Put the listing, from its first line up to and including the line with "will (8, 350).", into a two-column CSV with the headers text and answer. Give one row for each text and its answer, with each value in one quoted field and line breaks turned into spaces.

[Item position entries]
————————
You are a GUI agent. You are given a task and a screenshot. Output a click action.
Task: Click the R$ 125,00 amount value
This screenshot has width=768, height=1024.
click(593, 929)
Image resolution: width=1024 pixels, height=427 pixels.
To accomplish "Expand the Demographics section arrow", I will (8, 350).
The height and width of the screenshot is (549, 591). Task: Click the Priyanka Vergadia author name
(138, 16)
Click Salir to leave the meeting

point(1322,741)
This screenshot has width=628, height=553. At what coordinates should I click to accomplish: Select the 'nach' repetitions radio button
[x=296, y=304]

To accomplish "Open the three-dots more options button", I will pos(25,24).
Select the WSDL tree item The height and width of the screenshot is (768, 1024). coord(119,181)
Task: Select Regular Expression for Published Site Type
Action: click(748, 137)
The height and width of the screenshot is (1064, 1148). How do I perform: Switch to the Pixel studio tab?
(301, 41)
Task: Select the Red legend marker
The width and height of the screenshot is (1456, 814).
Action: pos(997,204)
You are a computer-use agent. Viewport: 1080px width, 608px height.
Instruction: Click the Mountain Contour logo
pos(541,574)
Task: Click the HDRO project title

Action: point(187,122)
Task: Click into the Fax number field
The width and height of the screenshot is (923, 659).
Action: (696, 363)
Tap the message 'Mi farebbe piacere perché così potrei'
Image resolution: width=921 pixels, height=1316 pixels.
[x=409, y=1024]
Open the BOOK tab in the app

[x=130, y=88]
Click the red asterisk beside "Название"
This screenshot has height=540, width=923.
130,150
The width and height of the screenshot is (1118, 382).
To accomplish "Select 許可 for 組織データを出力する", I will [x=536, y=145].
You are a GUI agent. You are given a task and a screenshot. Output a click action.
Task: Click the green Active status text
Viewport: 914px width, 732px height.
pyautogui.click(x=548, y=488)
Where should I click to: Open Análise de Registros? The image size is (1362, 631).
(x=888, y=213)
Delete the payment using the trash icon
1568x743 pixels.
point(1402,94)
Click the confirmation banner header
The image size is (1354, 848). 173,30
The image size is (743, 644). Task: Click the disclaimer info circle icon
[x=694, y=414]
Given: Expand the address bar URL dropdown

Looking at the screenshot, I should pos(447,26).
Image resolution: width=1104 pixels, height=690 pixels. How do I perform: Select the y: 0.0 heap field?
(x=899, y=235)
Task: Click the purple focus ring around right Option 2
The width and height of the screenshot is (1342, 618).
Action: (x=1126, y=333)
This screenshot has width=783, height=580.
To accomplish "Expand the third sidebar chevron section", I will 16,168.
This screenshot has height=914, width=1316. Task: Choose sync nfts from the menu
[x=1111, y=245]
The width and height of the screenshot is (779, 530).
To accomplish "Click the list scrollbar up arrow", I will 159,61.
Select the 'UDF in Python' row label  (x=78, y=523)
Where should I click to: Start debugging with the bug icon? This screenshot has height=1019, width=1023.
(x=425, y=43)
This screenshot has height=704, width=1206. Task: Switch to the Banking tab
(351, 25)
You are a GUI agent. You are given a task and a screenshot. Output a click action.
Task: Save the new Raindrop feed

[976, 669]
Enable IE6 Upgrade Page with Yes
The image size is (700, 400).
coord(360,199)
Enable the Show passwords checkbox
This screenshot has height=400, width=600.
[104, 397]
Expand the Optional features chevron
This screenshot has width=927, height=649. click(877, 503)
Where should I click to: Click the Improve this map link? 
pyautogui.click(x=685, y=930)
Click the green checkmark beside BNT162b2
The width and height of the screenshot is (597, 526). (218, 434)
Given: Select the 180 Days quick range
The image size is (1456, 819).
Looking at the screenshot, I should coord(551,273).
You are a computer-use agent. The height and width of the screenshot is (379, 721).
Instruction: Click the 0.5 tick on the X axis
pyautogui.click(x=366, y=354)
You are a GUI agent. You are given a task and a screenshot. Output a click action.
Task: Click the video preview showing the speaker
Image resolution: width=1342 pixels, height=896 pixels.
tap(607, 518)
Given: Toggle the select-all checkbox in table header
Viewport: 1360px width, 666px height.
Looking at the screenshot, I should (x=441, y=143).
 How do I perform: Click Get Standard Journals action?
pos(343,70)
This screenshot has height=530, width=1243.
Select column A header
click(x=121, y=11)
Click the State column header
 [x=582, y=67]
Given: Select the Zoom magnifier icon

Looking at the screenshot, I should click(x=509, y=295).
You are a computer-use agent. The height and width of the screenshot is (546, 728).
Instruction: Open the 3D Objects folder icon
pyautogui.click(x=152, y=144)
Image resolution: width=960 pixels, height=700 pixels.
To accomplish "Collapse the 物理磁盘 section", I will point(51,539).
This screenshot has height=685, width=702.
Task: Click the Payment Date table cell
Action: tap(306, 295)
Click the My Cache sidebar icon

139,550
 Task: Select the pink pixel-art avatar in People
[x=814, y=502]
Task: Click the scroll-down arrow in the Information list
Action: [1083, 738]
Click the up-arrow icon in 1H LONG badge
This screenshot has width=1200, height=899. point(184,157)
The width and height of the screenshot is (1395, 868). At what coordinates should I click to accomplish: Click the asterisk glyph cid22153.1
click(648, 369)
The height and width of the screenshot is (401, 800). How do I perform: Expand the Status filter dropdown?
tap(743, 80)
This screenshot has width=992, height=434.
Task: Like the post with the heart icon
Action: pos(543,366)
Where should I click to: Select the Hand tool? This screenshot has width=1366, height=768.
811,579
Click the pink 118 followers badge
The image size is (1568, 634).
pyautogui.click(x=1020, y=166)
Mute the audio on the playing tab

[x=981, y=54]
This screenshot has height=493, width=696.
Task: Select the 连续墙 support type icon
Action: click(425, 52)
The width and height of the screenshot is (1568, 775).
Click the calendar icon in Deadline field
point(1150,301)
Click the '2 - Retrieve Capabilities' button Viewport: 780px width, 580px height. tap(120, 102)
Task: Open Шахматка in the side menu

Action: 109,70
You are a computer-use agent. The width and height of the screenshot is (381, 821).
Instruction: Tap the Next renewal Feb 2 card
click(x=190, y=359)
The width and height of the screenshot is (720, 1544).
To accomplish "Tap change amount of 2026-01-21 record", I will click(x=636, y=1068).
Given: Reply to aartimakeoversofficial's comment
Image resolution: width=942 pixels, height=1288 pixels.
————————
* _ANSWER FOR THIS EXERCISE_:
text,answer
"You are a GUI agent. You are given a task and a screenshot. Output a click action. Task: Click the R$ 125,00 amount value This screenshot has width=768, height=1024.","click(593, 929)"
"Image resolution: width=1024 pixels, height=427 pixels. To accomplish ""Expand the Demographics section arrow"",","I will (8, 350)."